Many of us eat salads as a way to get greens into our diet. While salads are yummy, eating them day after day can get a little, um, boring. As humans we like to have variety in our lives and don’t want to do (or eat) the same thing over and over.

 

The great news is, there are other ways besides the same old, same old salad to incorporate more leafy greens into your diet. Here are a few ideas.

 

  1. Green Smoothies. I’ve talked about these before. Drinking smoothies is a really effective (and yummy) way to get a healthy dose of fruits and veggies, and if you have a smoothie for breakfast it’s a healthy start to the day. Get the recipe for my favorite go-to fertility smoothie here!
  2. Juices Like smoothies, juices are another great way to drink your nutrients instead of eating them. While smoothies are made in a blender, juices are made in a juicer.

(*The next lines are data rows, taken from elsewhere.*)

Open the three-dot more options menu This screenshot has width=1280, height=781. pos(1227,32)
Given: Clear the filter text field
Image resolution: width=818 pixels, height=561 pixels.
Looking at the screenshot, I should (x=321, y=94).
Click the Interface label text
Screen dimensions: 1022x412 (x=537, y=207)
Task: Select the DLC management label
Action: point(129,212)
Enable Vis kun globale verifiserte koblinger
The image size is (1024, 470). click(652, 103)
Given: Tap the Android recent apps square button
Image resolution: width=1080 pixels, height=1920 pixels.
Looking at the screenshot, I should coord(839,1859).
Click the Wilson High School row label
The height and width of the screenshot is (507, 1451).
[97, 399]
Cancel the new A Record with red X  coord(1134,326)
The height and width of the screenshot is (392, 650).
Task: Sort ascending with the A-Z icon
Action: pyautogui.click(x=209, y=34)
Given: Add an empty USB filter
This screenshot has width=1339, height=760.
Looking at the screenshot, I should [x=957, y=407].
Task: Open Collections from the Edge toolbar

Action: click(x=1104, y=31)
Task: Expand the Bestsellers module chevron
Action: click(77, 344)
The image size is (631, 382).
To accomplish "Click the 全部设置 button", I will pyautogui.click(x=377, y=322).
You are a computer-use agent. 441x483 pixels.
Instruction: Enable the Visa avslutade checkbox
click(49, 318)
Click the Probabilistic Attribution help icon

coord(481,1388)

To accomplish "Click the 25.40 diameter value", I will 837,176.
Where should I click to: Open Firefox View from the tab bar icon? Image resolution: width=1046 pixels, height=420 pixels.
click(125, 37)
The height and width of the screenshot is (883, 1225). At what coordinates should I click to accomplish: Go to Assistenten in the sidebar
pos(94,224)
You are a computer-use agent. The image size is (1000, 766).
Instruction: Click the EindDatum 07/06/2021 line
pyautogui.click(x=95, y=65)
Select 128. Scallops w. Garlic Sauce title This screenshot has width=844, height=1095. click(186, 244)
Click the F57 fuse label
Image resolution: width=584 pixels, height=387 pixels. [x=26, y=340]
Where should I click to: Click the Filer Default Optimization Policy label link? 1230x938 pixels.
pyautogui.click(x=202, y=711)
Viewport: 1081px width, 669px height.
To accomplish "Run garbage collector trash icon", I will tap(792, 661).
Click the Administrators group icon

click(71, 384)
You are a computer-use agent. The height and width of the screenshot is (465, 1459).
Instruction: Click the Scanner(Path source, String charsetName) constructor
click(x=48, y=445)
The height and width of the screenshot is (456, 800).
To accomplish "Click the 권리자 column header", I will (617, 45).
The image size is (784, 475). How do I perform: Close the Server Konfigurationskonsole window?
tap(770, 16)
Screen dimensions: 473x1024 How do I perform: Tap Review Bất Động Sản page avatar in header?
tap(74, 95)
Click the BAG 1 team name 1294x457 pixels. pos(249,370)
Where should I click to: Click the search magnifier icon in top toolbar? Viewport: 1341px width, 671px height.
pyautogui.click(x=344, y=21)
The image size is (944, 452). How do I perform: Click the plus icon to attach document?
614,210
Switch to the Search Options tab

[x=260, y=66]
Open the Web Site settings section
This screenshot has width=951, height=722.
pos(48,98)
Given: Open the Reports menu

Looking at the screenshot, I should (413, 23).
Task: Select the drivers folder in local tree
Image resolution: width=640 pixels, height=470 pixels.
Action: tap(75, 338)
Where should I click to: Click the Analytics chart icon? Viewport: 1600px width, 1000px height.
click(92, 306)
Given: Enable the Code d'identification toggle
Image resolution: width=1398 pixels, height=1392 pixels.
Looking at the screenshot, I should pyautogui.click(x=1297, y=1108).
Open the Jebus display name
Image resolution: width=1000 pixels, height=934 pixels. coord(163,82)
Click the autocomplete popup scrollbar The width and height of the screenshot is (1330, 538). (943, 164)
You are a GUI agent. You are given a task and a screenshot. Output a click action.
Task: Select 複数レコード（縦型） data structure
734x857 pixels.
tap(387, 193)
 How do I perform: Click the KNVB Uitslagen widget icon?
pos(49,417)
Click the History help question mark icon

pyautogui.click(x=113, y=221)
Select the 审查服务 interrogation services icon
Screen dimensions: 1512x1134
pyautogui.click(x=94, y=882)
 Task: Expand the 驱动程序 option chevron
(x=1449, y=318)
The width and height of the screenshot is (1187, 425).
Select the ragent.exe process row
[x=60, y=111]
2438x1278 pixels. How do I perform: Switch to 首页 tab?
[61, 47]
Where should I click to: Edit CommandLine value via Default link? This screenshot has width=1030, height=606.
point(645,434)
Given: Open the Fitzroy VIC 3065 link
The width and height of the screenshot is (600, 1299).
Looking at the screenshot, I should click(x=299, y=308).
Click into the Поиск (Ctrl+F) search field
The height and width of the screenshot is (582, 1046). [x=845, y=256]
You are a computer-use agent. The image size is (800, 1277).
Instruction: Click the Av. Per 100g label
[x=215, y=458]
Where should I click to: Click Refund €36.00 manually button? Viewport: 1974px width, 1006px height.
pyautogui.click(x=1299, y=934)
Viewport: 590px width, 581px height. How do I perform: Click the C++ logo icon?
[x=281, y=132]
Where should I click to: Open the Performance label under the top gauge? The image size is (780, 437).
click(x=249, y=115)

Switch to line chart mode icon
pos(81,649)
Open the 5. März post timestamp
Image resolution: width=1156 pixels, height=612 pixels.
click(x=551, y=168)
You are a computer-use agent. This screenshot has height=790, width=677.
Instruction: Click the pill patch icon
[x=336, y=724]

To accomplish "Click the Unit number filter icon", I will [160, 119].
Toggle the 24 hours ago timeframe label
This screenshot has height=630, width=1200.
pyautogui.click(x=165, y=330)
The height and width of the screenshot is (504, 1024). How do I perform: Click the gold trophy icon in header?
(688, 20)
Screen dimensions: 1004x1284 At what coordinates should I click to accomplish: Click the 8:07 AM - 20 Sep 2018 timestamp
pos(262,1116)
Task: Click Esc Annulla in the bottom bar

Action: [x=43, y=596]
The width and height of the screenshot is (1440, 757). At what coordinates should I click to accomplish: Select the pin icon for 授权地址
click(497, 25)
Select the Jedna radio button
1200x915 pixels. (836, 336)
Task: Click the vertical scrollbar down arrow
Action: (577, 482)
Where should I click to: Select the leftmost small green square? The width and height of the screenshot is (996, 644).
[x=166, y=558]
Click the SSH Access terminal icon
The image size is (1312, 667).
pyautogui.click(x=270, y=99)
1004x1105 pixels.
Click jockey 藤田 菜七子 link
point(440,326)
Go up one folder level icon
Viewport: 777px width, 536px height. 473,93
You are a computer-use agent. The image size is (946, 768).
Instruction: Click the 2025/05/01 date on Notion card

Juicers extract the water and nutrients from the fruits and veggies and discard the indigestible fiber. This allows your blood stream to absorb the liquid juice, and all its goodness, more quickly. Juices made from leafy greens such as kale and collard greens give you lots of nutrients and energy!
  3. Dips Instead of that jar of sour cream and onion dip, next time why don’t you try a healthy spinach dip (recipe below) for dipping your chips (or even better, carrot and celery sticks)? A dip made of healthy spinach not only tastes good, it gives you a healthier option for snacking
  4. Soups I could eat soup every day, and green vegetables pack a lot of punch to many soups, adding flavor, bulk and a lot of healthy goodness. Throw in some kale, collards, or broccoli to the soup and exponentially expand the nutritional value and the yumminess.
  5. Sandwich Wraps. We’ve come up with a lot of creative ways to eat sandwiches, using traditional breads, flatbreads, tortillas, paninis and lots of other encasements for the ingredients of the sandwich. One of my favorites, and it’s really starting to catch on, is to use a collard leaf to hold the sandwich together. Simply wash a collard leaf, cut out the thick stem in the center, and fill it with your favorite sandwich ingredients, such as chicken salad, or vegetables and sprouts. Then wrap the sandwich shut. Unlike the bread options, the collard has no gluten but it does have fiber and nutrients that are vital for hormone regulation.

 

 

So hopefully this gets you inspired to get on the leafy green train! I’m excited to hear your plans for getting more greens in your diet, and if you have any good recipes, please share!!

 

Love and Baby Dust,

 

Stephanie

 

 

Easy Spinach Dip

 

Ingredients:

 

  • 2 cups fresh spinach
  • ½ avocado
  • 1 cucumber, peeled
  • 1/2 small red onion, diced
  • juice of ½ small lemon
  • 1 Tbsp chopped, seeded jalapeno pepper
  • 1 large garlic clove
  • sea salt and pepper to taste

 

Directions:

 

In a food processor, combine all ingredients. Slowly add water as needed to create desired consistency.   Try to use as little water as possible. Chill and serve.